• Given instruction: Rewrite every row below, changing "Viewport" to "Window" and leaving everything else unchanged.

• Records for this exercise:
________________

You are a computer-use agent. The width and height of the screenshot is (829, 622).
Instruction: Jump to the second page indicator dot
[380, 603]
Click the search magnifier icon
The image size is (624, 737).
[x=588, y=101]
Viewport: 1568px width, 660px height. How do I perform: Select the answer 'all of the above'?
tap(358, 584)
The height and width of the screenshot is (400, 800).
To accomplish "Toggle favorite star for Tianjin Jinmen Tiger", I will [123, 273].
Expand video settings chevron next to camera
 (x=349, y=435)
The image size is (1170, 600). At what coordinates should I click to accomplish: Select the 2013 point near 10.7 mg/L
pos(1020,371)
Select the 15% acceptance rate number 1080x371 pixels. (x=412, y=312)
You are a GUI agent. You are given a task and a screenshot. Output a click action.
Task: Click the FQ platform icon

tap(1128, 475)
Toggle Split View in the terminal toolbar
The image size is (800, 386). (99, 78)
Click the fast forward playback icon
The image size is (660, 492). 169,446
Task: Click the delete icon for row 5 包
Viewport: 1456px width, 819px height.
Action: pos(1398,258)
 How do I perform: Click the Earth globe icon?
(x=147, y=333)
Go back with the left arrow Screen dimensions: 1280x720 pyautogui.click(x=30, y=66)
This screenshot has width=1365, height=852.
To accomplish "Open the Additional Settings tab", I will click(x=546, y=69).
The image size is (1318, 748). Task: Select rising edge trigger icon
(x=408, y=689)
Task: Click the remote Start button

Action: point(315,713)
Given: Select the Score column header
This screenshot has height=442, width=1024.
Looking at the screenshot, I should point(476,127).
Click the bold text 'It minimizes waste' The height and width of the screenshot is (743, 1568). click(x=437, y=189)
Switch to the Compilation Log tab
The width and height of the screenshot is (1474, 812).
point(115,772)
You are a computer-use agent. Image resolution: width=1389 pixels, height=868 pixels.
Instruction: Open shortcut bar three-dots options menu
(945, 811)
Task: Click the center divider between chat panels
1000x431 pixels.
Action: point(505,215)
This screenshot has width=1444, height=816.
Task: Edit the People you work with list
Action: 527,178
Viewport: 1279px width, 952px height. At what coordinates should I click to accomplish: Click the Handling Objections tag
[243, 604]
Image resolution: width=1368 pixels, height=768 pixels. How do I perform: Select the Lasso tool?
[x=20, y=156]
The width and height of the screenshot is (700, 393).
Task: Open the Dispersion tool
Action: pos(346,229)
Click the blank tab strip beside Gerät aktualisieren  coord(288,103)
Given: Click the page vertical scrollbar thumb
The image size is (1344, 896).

________________

• Result for this exercise:
You are a computer-use agent. The width and height of the screenshot is (829, 622).
Instruction: Jump to the second page indicator dot
[380, 603]
Click the search magnifier icon
The image size is (624, 737).
[x=588, y=101]
Window: 1568px width, 660px height. How do I perform: Select the answer 'all of the above'?
tap(358, 584)
The height and width of the screenshot is (400, 800).
To accomplish "Toggle favorite star for Tianjin Jinmen Tiger", I will [123, 273].
Expand video settings chevron next to camera
 (x=349, y=435)
The image size is (1170, 600). At what coordinates should I click to accomplish: Select the 2013 point near 10.7 mg/L
pos(1020,371)
Select the 15% acceptance rate number 1080x371 pixels. (x=412, y=312)
You are a GUI agent. You are given a task and a screenshot. Output a click action.
Task: Click the FQ platform icon

tap(1128, 475)
Toggle Split View in the terminal toolbar
The image size is (800, 386). (99, 78)
Click the fast forward playback icon
The image size is (660, 492). 169,446
Task: Click the delete icon for row 5 包
Window: 1456px width, 819px height.
Action: pos(1398,258)
 How do I perform: Click the Earth globe icon?
(x=147, y=333)
Go back with the left arrow Screen dimensions: 1280x720 pyautogui.click(x=30, y=66)
This screenshot has width=1365, height=852.
To accomplish "Open the Additional Settings tab", I will click(x=546, y=69).
The image size is (1318, 748). Task: Select rising edge trigger icon
(x=408, y=689)
Task: Click the remote Start button

Action: point(315,713)
Given: Select the Score column header
This screenshot has height=442, width=1024.
Looking at the screenshot, I should point(476,127).
Click the bold text 'It minimizes waste' The height and width of the screenshot is (743, 1568). click(x=437, y=189)
Switch to the Compilation Log tab
The width and height of the screenshot is (1474, 812).
point(115,772)
You are a computer-use agent. Image resolution: width=1389 pixels, height=868 pixels.
Instruction: Open shortcut bar three-dots options menu
(945, 811)
Task: Click the center divider between chat panels
1000x431 pixels.
Action: point(505,215)
This screenshot has width=1444, height=816.
Task: Edit the People you work with list
Action: 527,178
Window: 1279px width, 952px height. At what coordinates should I click to accomplish: Click the Handling Objections tag
[243, 604]
Image resolution: width=1368 pixels, height=768 pixels. How do I perform: Select the Lasso tool?
[x=20, y=156]
The width and height of the screenshot is (700, 393).
Task: Open the Dispersion tool
Action: pos(346,229)
Click the blank tab strip beside Gerät aktualisieren  coord(288,103)
Given: Click the page vertical scrollbar thumb
The image size is (1344, 896).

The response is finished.